4. **Putting it together:** Since the flow rate is proportional to D^4, we can set up a comparison like this:
(New Flow Rate) / (Original Flow Rate) = (D_new)^4 / (D)^4

5. **Solving for D_new:**
We know (New Flow Rate) / (Original Flow Rate) = 2.
So, 2 = (D_new)^4 / D^4

Now, let's get D_new by itself:
Multiply both sides by D^4:
2 * D^4 = (D_new)^4

To find D_new, we need to "undo" the power of 4. We do this by taking the "fourth root" of both sides:
D_new = (2 * D^4)^(1/4)
D_new = 2^(1/4) * (D^4)^(1/4)
D_new = 2^(1/4) * D

This means the surgeon needs to increase the diameter by a factor of 2^(1/4) (which is about 1.189) to double the blood flow!

Alternative answer

Answer: The new diameter should be $$(2)^{1/4}D$$ (which is about $$1.189D$$). Explain
This is a question about how the amount of liquid flowing through a tube depends on the tube's width . The solving step is:

1. **The Super Important Rule!** When a gooey liquid (like blood!) flows smoothly through a tube, there's a really special trick about how much liquid gets through. It's not just about how wide the tube is, but how wide it is *four times*! We call the amount of liquid that flows in a certain time the "flow rate." So, if the diameter of the tube is 'D', the flow rate is like "D multiplied by itself four times" (which is D^4). This means: Flow Rate is proportional to D^4.
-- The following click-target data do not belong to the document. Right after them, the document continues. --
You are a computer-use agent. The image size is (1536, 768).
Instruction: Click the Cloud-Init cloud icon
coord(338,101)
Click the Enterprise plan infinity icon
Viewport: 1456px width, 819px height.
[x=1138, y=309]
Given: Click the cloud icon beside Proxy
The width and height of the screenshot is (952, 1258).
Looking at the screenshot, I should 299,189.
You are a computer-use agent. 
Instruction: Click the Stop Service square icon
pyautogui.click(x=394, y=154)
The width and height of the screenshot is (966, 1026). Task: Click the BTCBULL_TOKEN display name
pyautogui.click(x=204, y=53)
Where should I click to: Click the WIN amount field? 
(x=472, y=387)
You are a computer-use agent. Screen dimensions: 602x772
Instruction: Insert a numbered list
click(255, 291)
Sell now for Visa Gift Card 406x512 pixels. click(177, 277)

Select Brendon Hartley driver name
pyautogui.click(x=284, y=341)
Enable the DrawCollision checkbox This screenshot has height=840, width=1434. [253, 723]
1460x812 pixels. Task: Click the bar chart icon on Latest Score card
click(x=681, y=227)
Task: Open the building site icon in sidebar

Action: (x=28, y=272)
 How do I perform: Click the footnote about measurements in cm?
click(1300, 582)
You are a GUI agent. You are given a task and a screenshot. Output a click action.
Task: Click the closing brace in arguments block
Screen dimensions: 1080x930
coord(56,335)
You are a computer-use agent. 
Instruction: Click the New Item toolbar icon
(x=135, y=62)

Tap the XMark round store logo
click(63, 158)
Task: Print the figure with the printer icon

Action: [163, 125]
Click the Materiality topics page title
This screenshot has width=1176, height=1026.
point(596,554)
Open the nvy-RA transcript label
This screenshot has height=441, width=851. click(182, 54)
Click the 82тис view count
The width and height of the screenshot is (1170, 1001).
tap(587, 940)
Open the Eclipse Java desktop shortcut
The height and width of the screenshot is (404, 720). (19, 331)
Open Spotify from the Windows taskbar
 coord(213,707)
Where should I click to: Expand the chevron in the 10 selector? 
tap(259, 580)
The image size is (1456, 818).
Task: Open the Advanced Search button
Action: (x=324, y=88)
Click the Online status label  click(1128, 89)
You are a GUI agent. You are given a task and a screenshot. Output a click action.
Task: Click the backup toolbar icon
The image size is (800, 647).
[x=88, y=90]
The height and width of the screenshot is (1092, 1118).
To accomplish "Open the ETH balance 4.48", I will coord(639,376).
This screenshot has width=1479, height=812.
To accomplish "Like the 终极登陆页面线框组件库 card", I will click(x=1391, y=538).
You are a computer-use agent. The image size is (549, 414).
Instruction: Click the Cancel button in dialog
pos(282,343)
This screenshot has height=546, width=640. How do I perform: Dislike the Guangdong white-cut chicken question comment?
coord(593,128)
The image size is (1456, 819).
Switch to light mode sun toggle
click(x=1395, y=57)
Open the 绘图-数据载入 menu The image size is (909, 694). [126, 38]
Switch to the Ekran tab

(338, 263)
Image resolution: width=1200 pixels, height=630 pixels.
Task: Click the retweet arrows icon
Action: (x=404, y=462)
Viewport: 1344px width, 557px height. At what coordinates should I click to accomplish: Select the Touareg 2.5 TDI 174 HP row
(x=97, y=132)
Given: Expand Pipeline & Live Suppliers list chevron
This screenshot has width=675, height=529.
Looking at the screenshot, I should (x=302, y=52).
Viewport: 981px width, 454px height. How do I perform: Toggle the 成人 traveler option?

2. **What We Want to Do:** The problem tells us that a doctor wants to make the blood flow twice as fast as it was before. So, the new flow rate needs to be 2 times the old flow rate.

3. **Putting it Together:** Since the flow rate is proportional to D^4, if we want to double the flow rate, the new diameter, when raised to the power of four, must be twice what the old diameter raised to the power of four was.
So, if the original diameter is 'D', let the new diameter be 'D_new'.
We need: (D_new)^4 = 2 * (D)^4

4. **Finding the New Diameter:** To figure out what 'D_new' should be, we need to "undo" that "power of 4" on both sides. We do this by taking the "fourth root." It's like finding a number that, when you multiply it by itself four times, gives you the number you started with.
D_new = the fourth root of (2 * D^4)
D_new = (2)^(1/4) * D

So, the new diameter needs to be about 1.189 times bigger than the original diameter! It's pretty cool how a small change in the artery's size can make such a big difference in blood flow!